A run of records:
────────
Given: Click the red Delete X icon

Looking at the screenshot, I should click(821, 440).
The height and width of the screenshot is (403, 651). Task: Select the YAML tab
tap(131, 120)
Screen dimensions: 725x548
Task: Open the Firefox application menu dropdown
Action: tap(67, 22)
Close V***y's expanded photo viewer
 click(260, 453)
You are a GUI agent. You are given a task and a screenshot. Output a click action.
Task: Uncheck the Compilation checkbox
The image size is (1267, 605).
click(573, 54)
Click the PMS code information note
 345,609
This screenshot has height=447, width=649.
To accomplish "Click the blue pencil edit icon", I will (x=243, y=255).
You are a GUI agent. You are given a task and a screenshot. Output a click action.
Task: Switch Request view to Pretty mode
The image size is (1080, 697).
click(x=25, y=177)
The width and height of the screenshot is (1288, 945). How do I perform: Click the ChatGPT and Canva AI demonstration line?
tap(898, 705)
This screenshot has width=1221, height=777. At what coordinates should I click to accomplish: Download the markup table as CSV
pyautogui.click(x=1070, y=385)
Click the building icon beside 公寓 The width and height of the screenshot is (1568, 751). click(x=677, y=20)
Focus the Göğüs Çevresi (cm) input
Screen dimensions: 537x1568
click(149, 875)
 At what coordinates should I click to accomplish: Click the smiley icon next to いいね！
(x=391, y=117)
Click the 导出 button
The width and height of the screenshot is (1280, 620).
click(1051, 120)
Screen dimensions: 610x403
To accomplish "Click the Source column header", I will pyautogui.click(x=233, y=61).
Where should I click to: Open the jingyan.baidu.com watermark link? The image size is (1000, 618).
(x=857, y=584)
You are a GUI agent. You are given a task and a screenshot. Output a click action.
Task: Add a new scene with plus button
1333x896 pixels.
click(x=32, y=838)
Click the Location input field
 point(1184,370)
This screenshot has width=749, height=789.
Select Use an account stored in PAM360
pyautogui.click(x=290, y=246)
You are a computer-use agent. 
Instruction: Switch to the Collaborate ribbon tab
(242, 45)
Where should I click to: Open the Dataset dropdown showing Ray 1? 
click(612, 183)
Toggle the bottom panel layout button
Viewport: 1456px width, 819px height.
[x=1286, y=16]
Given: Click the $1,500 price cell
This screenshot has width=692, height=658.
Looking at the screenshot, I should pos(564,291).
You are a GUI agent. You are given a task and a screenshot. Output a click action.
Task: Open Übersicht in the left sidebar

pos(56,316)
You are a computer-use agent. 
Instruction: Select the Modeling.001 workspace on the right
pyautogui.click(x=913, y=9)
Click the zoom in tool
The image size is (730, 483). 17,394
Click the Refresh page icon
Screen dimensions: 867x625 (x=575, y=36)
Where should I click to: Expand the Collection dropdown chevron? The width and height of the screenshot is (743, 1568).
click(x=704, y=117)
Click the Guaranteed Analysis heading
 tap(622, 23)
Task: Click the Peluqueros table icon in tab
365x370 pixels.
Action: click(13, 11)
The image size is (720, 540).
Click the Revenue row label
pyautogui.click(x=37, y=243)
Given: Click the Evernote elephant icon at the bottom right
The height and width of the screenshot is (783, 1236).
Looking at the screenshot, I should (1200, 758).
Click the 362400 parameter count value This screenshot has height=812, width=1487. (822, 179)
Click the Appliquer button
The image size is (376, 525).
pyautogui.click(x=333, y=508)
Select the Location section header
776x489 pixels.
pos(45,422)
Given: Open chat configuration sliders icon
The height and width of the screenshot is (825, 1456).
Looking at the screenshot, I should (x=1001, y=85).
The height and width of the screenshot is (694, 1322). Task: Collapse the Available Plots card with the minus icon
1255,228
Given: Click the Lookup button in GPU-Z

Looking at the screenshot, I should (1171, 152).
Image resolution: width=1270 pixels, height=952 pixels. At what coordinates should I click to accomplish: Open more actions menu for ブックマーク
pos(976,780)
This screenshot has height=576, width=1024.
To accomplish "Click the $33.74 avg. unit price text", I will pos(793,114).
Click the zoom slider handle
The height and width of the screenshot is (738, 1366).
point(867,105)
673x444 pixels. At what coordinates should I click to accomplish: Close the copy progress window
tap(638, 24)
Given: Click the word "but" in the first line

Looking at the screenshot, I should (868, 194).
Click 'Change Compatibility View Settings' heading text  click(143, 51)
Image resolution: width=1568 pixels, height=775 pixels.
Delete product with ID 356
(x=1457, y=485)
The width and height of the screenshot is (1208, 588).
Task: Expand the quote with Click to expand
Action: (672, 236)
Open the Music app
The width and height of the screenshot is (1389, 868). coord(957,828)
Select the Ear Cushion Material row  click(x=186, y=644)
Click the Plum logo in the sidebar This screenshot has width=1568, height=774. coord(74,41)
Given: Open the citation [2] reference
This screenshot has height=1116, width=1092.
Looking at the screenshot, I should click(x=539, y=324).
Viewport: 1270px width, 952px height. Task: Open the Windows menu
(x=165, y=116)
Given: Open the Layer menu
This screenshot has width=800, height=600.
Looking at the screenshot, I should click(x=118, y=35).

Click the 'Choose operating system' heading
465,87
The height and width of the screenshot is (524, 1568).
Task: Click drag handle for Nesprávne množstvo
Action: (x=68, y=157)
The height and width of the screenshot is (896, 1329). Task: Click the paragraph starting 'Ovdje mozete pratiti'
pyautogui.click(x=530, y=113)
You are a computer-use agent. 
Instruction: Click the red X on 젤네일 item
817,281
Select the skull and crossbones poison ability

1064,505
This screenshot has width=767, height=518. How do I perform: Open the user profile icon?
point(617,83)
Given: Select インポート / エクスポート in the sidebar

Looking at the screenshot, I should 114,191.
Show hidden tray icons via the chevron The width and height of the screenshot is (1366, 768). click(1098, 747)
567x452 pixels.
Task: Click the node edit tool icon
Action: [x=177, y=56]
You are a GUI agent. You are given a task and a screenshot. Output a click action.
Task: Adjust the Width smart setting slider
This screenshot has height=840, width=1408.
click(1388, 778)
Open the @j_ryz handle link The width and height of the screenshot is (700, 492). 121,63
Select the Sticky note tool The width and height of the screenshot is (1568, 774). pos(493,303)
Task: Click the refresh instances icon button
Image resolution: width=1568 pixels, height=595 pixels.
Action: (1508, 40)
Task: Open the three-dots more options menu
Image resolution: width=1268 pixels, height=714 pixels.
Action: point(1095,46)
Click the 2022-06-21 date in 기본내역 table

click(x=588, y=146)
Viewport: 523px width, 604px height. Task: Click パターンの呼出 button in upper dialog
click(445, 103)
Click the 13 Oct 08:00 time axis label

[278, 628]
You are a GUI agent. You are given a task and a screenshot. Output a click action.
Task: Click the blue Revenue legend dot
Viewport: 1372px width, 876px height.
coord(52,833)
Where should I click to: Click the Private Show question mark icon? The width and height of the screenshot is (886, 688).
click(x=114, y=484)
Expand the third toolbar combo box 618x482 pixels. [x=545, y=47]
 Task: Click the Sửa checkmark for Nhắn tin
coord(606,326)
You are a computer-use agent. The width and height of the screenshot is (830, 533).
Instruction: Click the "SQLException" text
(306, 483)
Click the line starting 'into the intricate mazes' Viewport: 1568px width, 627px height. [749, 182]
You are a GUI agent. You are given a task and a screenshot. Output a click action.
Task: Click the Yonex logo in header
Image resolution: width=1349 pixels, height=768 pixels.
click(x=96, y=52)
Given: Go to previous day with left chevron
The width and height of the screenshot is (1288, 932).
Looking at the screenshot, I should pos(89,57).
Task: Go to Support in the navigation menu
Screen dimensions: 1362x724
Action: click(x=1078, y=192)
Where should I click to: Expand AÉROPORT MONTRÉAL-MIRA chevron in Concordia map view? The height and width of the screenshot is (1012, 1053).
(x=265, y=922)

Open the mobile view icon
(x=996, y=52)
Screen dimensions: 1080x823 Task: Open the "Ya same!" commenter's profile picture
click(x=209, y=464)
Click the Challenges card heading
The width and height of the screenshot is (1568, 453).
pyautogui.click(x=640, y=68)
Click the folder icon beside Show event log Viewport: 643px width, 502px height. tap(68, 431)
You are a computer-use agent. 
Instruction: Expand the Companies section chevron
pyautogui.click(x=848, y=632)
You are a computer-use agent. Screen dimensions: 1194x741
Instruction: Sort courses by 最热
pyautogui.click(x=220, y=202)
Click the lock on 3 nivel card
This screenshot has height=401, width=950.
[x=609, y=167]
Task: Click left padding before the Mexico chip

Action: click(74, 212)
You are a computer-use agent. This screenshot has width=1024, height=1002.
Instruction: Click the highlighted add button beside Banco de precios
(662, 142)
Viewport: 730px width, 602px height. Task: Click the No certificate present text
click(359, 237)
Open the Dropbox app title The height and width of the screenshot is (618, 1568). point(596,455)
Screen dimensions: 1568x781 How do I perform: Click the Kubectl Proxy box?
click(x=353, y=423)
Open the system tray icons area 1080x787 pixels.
────────
**PROBLEM:** Output the rows again with no changes, beginning at the line containing "Where should I click to: Expand the" and ending after the line containing "pos(45,422)".

**ANSWER TO THE TASK:**
Where should I click to: Expand the Collection dropdown chevron? The width and height of the screenshot is (743, 1568).
click(x=704, y=117)
Click the Guaranteed Analysis heading
 tap(622, 23)
Task: Click the Peluqueros table icon in tab
365x370 pixels.
Action: click(13, 11)
The image size is (720, 540).
Click the Revenue row label
pyautogui.click(x=37, y=243)
Given: Click the Evernote elephant icon at the bottom right
The height and width of the screenshot is (783, 1236).
Looking at the screenshot, I should (1200, 758).
Click the 362400 parameter count value This screenshot has height=812, width=1487. (822, 179)
Click the Appliquer button
The image size is (376, 525).
pyautogui.click(x=333, y=508)
Select the Location section header
776x489 pixels.
pos(45,422)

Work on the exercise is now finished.